A: Yes, we are a registered Public Benefit Organisation and can issue Section 18A tax certificates to South African individuals and businesses. US donors can get tax receipts directly from our US partner, Faith & Learning International. UK donors can Gift Aid their donations via our UK partner, ECLISA. See our Donate Page for more information.

Q: What challenges do you face?

A: Resources – To reach Grade 7 in 2021, we have been adding a new grade every year since we started in 2012. This means we are always looking for the next salary and classroom and other resources. 

Childhood risk factors – Not every child is exposed to every risk, but in general Mitchell’s Plain is a very hard place to be a child. Factors include high rates of physical and sexual violence, lack of resources and choices, limited access to basic services and opportunities and an inherited inequality in levels of health, income and education.

Q: Where do you get your staff/teachers from? Are they qualified?

A: Many are local to the Cape Flats, and some are parents of children in the school. Others commute from further afield because of their heart for Cape Flats children. Our class teachers are all qualified, but we also have a number of assistant teachers who are studying part time while working at TCC. 

Q: Where do you get learners?

A: There is enormous demand and we have had a waiting list since the week we started back in 2012. We have an application day once a year where we accept a limited number of applications for the following year. The majority of our learners live within walking distance of the school, though a handful live further away.

Q: Do you have other branches, either locally or overseas?

A: We belong to several networks and share learning with other organisations, but we do not have any other branches. That’s because our vision is to make a deep, sustained investment in the children we have so that they can go on to be tomorrow’s heroes. We think of ourselves as sidekicks – our job isn’t to save the world, it’s to enable the children to become the heroes they are meant to be.

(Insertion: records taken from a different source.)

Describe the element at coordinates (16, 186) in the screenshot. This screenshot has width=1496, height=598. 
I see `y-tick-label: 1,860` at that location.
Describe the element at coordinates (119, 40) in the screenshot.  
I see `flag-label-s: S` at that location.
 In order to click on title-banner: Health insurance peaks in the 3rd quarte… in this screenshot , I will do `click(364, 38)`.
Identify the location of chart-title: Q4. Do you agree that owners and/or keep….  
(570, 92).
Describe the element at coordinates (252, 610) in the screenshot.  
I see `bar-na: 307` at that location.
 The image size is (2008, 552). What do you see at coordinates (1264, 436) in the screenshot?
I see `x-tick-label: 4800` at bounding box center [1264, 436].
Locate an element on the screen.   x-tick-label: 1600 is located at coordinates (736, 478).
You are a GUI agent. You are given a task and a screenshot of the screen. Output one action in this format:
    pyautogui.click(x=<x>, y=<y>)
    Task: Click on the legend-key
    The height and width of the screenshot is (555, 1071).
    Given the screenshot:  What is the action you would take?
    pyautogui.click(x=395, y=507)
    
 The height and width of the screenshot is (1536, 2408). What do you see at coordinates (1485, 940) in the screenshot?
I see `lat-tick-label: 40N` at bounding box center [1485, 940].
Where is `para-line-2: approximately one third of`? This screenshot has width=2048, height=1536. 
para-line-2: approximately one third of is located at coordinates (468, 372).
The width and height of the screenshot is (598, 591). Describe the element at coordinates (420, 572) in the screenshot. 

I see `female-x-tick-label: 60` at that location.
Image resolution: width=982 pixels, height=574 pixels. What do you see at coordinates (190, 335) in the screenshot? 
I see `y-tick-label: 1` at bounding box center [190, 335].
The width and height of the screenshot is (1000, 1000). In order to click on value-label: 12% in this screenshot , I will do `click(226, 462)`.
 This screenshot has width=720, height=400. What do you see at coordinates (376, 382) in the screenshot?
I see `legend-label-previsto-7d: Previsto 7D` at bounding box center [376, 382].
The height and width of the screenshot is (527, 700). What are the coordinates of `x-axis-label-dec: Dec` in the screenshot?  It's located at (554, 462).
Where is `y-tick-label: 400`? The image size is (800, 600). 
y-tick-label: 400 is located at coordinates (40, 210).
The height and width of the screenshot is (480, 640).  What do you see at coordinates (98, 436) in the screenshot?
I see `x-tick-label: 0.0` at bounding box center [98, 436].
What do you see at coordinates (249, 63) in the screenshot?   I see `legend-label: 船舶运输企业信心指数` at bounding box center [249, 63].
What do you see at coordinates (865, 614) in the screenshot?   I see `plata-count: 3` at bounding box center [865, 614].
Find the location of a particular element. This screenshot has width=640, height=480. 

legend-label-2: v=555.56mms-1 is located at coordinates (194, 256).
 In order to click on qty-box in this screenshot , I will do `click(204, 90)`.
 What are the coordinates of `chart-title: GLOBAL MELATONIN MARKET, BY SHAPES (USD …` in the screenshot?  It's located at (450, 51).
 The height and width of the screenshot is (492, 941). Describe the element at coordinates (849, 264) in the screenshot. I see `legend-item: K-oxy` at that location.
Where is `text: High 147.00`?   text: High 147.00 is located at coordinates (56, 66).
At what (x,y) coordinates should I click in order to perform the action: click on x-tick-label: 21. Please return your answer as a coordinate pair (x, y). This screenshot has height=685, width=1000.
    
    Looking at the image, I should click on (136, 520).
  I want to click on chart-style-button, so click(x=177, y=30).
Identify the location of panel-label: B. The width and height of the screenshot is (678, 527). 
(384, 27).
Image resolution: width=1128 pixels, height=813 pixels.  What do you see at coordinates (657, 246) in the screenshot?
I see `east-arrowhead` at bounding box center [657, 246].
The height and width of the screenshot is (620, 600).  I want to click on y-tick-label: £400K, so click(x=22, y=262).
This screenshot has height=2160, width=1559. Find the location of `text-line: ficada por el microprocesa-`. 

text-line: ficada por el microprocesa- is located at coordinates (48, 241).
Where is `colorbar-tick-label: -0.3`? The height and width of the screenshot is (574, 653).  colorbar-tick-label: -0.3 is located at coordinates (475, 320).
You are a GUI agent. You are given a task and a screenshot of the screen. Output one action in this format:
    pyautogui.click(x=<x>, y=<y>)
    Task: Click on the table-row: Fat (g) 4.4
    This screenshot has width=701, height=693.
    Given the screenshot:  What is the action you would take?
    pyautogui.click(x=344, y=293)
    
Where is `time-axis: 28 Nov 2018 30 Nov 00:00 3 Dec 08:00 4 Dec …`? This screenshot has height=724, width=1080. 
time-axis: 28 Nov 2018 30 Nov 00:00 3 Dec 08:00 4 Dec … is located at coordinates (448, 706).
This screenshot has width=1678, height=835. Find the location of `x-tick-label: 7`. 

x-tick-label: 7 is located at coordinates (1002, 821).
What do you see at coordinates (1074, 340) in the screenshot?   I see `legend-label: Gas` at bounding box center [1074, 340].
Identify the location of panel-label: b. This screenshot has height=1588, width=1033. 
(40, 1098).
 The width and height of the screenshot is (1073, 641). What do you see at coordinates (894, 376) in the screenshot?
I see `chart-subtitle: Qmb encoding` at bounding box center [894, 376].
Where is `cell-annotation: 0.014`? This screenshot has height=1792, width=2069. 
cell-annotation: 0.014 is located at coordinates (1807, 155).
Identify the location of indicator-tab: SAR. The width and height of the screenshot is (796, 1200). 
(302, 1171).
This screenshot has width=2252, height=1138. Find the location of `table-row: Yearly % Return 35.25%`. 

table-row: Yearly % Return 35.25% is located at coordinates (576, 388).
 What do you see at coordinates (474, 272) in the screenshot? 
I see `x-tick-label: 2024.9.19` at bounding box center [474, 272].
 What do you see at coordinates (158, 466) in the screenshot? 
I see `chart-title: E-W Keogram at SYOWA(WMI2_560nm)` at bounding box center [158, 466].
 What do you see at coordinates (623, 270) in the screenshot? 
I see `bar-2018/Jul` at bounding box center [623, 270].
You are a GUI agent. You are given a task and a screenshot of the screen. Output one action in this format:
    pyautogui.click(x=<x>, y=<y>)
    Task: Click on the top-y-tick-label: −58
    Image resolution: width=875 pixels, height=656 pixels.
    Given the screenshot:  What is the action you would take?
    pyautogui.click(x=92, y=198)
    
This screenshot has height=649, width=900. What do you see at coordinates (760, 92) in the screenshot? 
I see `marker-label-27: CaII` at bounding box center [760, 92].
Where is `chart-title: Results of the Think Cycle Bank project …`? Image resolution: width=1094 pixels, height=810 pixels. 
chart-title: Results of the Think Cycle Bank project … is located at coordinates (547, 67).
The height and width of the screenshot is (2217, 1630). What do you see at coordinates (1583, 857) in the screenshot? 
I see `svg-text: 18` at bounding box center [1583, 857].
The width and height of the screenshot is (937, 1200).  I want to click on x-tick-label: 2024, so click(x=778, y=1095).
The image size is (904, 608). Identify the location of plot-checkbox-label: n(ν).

Q: What do you mean by ‘Christian school’?

A: Motivation: God’s love for children and for working through people that others forget is what motivated us to start TCC. 

Integrity & transparency: We recognise that everyone has beliefs and values and that SA has a rich history of honouring diversity. We think that living with integrity in a diverse society does not mean not having values or not acting consistently with them, but rather means being clear and transparent about one’s values and how they are lived out, while being respectful to others.

Curriculum: The majority of our curriculum is composed of widely-accepted academic knowledge (such as reading, writing and arithmetic), taught from a Christian perspective. Our curriculum also includes some distinct Christian teaching, such as theology and Christian ethics, which is not graded or included in learners’ academic records.

Open enrolment: our admissions policy does not discriminate on the basis of creed – learners of any faith are welcomed and are not required to become Christians to enter or remain at the school. However, learners are expected to abide by our code of conduct and other policies, which are rooted in a Christian frame of values.